Thursday, May 23, 2013
By Rachel Ohm firstname.lastname@example.org
JACKMAN — A California-based television group wanting to highlight America's small towns landed on Jackman after a recent road trip through Maine.
"Northern Exposure" cast members, from left, Cynthia Geary, Rob Morrow, and Janine Turner, at the 1993 Emmy Awards. The CBS television show about a fictional Alaska town is the inspiration behind a California production company's plans to feature Jackman in a new reality show, according to a production company member.
Photo by Alan Light via Wikimedia Commons
"Everywhere we went, people said you need to go to Jackman," said Jodi Flynn, the executive vice president for Cineflix Productions in Beverly Hills, Calif. "We were really struck by the passion people have for the town. They just seemed to love it, and it was a different life than most of America."
The television production company, which produces shows for networks including A&E, Discovery and the National Geographic Channel, knew it wanted to create a show based on "Northern Exposure," Flynn said. "Northern Exposure," which ran from 1990 to 1995, was a CBS series about a New York doctor who is sent to practice in a fictional Alaskan town.
"We're just getting going on it, but the idea was to explore life in great small towns in America. Maine certainly seemed like a place not represented on television," Flynn said.
Town Manager Kathy MacKenzie said the company visited the town in December to conduct some unofficial interviews with residents.
"We didn't know they were coming at the Town Office. One of the selectmen just walked in and asked, 'Who is that interviewing people down at the transfer station?' one day," she said. "They were just out and about."
Fire Chief Bill Jarvis said he was interviewed by a casting producer for the company in February and has been in contact with the company about the progress of the show.
Jarvis, 52, runs his own forestry business and helps to moderate town meetings, in addition to serving as the fire chief. He said he was skeptical at first about the idea of a reality show in Jackman.
"I heard a few people talking about it and figured it was just gossip," he said. "I think my first reaction was probably one a lot of people would have — we don't need that. I thought of all the wacky shows out there."
However, he said he agreed to an interview after researching the company and realizing that they produce quality shows.
Cineflix produces "American Pickers" on the History Channel, "Property Brothers" on HGTV. It also produces other shows that run on Oxygen, TLC and Animal Planet.
"Everything is very well done. They don't focus on making people look like backwards hicks," Jarvis said.
MacKenzie said she thinks the network probably chose the town, which has a population of about 800, because of the contrast it presents to other parts of the country.
"People in L.A. would probably find it interesting because of its remoteness," she said. "People here have to travel pretty far for some basic services."

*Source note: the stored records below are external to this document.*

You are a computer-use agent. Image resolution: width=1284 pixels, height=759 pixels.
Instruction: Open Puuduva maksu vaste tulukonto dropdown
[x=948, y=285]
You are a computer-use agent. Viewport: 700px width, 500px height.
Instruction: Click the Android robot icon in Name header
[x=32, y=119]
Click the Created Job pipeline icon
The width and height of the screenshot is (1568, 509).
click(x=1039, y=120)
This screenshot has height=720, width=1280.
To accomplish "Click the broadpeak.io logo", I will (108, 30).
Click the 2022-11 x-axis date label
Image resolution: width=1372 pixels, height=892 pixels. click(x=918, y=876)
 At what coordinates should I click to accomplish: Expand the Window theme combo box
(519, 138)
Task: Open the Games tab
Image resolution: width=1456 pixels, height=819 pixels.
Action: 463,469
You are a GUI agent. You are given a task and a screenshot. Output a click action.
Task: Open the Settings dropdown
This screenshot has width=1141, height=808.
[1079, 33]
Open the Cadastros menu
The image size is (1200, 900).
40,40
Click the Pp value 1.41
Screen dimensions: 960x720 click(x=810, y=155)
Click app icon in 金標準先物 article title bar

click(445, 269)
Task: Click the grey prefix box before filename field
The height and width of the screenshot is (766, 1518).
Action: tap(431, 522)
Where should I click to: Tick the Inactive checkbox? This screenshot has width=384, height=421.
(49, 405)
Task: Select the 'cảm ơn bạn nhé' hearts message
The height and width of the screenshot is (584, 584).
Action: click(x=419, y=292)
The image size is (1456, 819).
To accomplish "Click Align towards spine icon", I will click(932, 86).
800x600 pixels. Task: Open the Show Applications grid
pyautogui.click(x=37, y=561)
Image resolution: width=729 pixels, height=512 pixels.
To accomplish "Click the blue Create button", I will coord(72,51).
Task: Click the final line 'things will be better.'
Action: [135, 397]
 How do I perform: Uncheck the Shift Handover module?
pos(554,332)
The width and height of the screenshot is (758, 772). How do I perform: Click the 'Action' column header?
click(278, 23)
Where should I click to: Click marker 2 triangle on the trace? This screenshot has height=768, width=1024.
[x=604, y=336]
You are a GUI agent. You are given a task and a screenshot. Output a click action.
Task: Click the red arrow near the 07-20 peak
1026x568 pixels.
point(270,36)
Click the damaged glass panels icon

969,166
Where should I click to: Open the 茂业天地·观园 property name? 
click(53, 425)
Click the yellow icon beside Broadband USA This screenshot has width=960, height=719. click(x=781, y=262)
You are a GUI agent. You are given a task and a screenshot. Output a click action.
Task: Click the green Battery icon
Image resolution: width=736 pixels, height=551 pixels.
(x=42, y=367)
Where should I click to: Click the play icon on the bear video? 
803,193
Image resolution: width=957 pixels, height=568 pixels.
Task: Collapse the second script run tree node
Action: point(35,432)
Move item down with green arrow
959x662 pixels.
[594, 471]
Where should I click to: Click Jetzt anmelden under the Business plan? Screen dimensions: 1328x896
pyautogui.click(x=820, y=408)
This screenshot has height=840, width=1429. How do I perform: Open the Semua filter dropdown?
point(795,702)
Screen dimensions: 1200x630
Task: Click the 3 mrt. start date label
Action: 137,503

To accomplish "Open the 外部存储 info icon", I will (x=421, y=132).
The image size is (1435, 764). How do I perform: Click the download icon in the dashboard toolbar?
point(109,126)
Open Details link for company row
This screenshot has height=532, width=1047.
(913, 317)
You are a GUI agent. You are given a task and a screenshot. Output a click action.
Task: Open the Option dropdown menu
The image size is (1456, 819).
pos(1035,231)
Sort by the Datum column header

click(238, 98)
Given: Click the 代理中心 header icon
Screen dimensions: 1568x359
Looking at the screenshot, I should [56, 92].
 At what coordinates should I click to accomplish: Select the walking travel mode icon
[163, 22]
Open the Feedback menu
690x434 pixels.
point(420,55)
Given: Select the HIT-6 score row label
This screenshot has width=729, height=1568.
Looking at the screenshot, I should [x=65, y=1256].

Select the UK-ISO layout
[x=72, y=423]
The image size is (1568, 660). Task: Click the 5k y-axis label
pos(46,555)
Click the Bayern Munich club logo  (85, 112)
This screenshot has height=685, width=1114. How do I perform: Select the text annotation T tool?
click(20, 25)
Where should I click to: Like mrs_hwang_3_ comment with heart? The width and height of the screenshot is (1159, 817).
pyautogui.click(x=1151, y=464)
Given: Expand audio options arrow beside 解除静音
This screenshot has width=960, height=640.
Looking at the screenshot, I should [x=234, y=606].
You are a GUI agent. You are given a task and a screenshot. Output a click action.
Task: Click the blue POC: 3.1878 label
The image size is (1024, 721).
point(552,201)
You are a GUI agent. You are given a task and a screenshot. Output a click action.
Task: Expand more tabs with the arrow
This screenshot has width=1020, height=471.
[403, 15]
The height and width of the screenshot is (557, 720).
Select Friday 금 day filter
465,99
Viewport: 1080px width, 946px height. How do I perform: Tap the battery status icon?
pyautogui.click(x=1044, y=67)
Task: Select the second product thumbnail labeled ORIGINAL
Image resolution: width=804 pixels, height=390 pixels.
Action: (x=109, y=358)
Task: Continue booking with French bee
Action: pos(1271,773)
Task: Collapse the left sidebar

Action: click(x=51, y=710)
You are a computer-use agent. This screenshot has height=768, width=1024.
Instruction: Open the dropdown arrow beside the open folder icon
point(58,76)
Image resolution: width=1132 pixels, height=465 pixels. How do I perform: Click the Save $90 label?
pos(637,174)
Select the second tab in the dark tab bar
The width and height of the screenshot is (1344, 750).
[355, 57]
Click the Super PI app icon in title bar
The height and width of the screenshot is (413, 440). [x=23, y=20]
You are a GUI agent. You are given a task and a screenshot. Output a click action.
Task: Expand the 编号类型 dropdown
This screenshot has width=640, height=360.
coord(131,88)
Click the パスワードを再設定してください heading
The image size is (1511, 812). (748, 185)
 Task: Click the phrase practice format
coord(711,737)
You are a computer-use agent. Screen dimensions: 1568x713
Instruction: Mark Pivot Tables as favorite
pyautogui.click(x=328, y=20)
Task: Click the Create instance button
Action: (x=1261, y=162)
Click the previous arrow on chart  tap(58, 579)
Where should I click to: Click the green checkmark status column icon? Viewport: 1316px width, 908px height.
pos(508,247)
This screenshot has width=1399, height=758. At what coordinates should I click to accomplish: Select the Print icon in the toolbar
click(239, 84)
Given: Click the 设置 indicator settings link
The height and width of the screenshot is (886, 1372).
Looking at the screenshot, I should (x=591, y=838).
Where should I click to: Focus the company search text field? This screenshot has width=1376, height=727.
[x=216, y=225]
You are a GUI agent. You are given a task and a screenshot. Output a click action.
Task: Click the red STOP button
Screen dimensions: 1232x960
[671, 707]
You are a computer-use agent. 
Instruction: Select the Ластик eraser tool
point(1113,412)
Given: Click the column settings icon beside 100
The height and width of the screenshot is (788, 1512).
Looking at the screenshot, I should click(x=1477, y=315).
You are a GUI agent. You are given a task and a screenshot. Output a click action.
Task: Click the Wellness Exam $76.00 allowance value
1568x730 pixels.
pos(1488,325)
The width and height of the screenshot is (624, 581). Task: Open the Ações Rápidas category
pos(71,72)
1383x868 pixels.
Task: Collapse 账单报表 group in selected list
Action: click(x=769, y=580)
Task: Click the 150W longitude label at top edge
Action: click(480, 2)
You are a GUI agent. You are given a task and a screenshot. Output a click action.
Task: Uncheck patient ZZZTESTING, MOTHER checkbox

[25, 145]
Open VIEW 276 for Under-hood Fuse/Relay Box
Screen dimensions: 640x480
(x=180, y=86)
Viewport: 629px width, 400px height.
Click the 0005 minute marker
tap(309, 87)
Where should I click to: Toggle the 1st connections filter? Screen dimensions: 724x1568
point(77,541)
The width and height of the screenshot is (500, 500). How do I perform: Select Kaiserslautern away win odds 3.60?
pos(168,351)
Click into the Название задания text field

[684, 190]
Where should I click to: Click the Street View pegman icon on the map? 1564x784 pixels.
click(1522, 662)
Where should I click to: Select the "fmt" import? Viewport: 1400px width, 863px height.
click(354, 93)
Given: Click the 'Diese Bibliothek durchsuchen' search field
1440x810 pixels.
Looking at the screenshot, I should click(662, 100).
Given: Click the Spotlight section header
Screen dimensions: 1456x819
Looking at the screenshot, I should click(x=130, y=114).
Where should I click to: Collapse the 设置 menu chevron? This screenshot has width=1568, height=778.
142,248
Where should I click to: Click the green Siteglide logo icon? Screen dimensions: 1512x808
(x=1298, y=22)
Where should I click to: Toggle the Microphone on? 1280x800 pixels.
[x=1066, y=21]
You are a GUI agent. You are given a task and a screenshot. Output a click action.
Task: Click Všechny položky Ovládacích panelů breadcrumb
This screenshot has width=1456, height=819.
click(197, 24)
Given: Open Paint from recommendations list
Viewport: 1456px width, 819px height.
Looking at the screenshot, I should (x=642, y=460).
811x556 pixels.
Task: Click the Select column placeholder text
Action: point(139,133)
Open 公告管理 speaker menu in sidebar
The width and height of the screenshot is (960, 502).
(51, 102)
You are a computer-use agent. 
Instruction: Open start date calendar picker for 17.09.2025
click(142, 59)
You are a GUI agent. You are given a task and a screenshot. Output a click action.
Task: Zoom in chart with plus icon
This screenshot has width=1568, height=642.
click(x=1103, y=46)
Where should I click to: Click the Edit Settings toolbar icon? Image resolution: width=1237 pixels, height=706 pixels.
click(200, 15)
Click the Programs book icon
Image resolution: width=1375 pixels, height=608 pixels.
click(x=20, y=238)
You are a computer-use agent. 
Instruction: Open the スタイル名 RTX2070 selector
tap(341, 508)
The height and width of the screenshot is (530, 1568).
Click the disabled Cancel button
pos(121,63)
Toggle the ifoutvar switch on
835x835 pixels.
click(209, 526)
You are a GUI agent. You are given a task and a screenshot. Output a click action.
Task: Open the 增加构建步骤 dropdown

The town has its own restaurants, grocery store and pharmacy; but the closest chain stores are 75 miles away in Skowhegan, MacKenzie said. There is also limited access to medical services, she said.
"People might have to travel 100 miles to go to the doctor," she said.
Jarvis also said the town's forestry, maple syrup and tourism industries would provide interesting material for the show to focus on.
On Feb. 28 MacKenzie said the company told her the idea for the show had been sold to a network. Flynn said she couldn't confirm a name or which network had bought the show. For now, MacKenzie said, she has heard it being referred to as "The Real Northern Exposure." She also said she didn't know which network, but it is "very well known."
Flynn said company representatives will be returning next week to conduct interviews.
The company originally wanted to speak with as many residents as possible via Skype, then send them to the network to home in on specific people to become characters on the show. However, the plans changed, and now the company plans to visit Jackman again March 13 and do the interviews in person from March 14 to 20, Jarvis said.
"They are looking for all different types of people," said Jarvis, who has been in communication with the casting producer preparing to visit next week.
The company plans to return with camera crews in April to film the pilot episode, Flynn said. Depending on how well the network likes the show, more episodes on Jackman may be ordered.
MacKenzie said she hopes the show will portray the community in a positive light and said the company has assured her it would.
"Some of the stuff you see on TV is really negative and not helpful to the communities portrayed," she said.
The Jackman show would be more of a documentary about the town and its way of life, with more seriousness than typically is granted to reality television, she said.
"They told me that they're not looking for characters, but that they're looking for people with character," Jarvis said. "It will definitely be a learning experience, though. This is all new to us."